» **What is asked**
Starting at the line that contains "320x294 pixels." and continuing through the end of the records, write those lines out again with "magnifier" changed to "magnifying glass" and nothing else altered.
= = = = =
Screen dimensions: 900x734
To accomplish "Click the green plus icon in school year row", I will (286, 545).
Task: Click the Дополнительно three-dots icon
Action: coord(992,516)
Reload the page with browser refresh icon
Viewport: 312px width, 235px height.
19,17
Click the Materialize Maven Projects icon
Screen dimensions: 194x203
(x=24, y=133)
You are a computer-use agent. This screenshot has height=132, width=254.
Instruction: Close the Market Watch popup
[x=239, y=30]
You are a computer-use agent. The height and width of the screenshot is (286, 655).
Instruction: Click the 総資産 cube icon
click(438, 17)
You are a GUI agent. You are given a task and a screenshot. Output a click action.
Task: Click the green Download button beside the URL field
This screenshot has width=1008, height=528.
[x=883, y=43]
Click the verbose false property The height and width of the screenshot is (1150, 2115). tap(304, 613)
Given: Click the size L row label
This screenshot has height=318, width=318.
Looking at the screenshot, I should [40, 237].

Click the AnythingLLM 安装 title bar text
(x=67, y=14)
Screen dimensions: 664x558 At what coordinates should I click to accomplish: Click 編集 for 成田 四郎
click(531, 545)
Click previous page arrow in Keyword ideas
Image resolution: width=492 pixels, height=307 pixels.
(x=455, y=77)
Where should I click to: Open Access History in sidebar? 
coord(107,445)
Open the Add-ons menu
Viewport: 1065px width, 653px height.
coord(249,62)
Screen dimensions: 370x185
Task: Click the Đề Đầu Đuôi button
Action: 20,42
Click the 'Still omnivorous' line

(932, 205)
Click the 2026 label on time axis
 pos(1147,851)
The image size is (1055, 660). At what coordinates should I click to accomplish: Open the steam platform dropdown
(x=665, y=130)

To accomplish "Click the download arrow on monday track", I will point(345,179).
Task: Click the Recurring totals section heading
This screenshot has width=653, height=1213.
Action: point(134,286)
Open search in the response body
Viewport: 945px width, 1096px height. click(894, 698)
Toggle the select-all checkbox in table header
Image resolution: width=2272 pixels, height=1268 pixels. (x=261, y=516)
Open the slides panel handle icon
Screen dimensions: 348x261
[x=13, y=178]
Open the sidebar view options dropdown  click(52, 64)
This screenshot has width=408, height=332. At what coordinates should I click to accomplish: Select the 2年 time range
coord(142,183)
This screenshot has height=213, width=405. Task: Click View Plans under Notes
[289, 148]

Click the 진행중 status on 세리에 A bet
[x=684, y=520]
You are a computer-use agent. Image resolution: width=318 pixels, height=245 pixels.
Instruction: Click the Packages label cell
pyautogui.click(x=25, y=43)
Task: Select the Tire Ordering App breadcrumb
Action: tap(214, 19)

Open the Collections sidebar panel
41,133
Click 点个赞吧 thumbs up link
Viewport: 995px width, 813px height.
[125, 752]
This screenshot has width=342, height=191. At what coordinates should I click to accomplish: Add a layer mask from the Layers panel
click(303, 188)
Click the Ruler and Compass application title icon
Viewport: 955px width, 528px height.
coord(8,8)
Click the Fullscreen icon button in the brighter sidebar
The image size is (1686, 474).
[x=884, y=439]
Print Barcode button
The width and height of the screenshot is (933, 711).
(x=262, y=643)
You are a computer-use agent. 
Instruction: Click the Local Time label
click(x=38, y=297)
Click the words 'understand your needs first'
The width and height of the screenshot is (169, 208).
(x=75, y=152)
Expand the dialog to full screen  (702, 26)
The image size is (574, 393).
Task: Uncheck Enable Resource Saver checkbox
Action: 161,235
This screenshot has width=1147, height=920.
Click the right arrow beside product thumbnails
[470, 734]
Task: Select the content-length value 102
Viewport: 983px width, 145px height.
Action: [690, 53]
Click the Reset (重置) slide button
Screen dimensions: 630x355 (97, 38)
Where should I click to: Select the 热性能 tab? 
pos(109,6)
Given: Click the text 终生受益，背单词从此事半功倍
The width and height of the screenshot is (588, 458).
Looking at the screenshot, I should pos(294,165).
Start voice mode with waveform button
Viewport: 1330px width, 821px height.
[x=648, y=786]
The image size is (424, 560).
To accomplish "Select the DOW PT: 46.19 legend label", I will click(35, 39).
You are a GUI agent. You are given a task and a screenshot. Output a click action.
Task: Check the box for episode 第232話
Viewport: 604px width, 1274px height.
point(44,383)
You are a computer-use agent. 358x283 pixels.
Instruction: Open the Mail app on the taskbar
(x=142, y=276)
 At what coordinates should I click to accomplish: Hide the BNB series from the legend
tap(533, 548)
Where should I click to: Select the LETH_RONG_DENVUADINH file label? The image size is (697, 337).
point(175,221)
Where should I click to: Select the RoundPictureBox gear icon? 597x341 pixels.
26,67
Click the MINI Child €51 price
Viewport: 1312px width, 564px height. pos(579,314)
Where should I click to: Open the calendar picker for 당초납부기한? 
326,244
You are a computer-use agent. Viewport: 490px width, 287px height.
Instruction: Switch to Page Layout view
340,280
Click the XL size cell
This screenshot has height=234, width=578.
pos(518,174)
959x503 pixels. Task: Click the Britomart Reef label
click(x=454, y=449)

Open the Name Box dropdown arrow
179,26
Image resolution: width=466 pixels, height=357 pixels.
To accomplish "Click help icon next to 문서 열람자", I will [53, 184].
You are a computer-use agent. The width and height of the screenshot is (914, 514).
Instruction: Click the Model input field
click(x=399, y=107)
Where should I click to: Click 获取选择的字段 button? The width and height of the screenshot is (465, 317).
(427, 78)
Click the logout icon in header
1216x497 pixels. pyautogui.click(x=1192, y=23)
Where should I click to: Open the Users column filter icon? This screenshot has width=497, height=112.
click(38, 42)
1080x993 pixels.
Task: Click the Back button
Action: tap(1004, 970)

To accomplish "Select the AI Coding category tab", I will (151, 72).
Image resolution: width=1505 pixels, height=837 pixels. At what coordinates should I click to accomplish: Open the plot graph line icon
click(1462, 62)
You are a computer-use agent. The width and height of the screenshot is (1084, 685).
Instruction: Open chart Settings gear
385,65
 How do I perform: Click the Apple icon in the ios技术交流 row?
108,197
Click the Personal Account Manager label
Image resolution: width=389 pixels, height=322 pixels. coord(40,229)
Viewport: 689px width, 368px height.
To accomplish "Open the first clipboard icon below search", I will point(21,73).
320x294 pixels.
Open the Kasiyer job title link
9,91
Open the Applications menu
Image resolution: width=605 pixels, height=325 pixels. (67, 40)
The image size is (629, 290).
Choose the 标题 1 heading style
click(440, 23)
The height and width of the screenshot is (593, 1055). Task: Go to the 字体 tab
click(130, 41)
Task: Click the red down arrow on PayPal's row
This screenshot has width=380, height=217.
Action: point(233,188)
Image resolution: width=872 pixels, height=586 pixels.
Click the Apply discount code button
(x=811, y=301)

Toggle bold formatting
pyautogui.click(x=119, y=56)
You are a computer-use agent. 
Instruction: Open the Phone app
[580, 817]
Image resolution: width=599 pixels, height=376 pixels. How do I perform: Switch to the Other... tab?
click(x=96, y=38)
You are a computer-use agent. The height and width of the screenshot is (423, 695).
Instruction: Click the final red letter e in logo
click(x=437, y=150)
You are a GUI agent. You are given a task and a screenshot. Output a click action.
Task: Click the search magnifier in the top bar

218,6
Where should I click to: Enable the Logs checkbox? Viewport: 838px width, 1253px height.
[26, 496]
= = = = =
» **Solution for this exercise**
320x294 pixels.
Open the Kasiyer job title link
9,91
Open the Applications menu
Image resolution: width=605 pixels, height=325 pixels. (67, 40)
The image size is (629, 290).
Choose the 标题 1 heading style
click(440, 23)
The height and width of the screenshot is (593, 1055). Task: Go to the 字体 tab
click(130, 41)
Task: Click the red down arrow on PayPal's row
This screenshot has width=380, height=217.
Action: point(233,188)
Image resolution: width=872 pixels, height=586 pixels.
Click the Apply discount code button
(x=811, y=301)

Toggle bold formatting
pyautogui.click(x=119, y=56)
You are a computer-use agent. 
Instruction: Open the Phone app
[580, 817]
Image resolution: width=599 pixels, height=376 pixels. How do I perform: Switch to the Other... tab?
click(x=96, y=38)
You are a computer-use agent. The height and width of the screenshot is (423, 695).
Instruction: Click the final red letter e in logo
click(x=437, y=150)
You are a GUI agent. You are given a task and a screenshot. Output a click action.
Task: Click the search magnifying glass in the top bar

218,6
Where should I click to: Enable the Logs checkbox? Viewport: 838px width, 1253px height.
[26, 496]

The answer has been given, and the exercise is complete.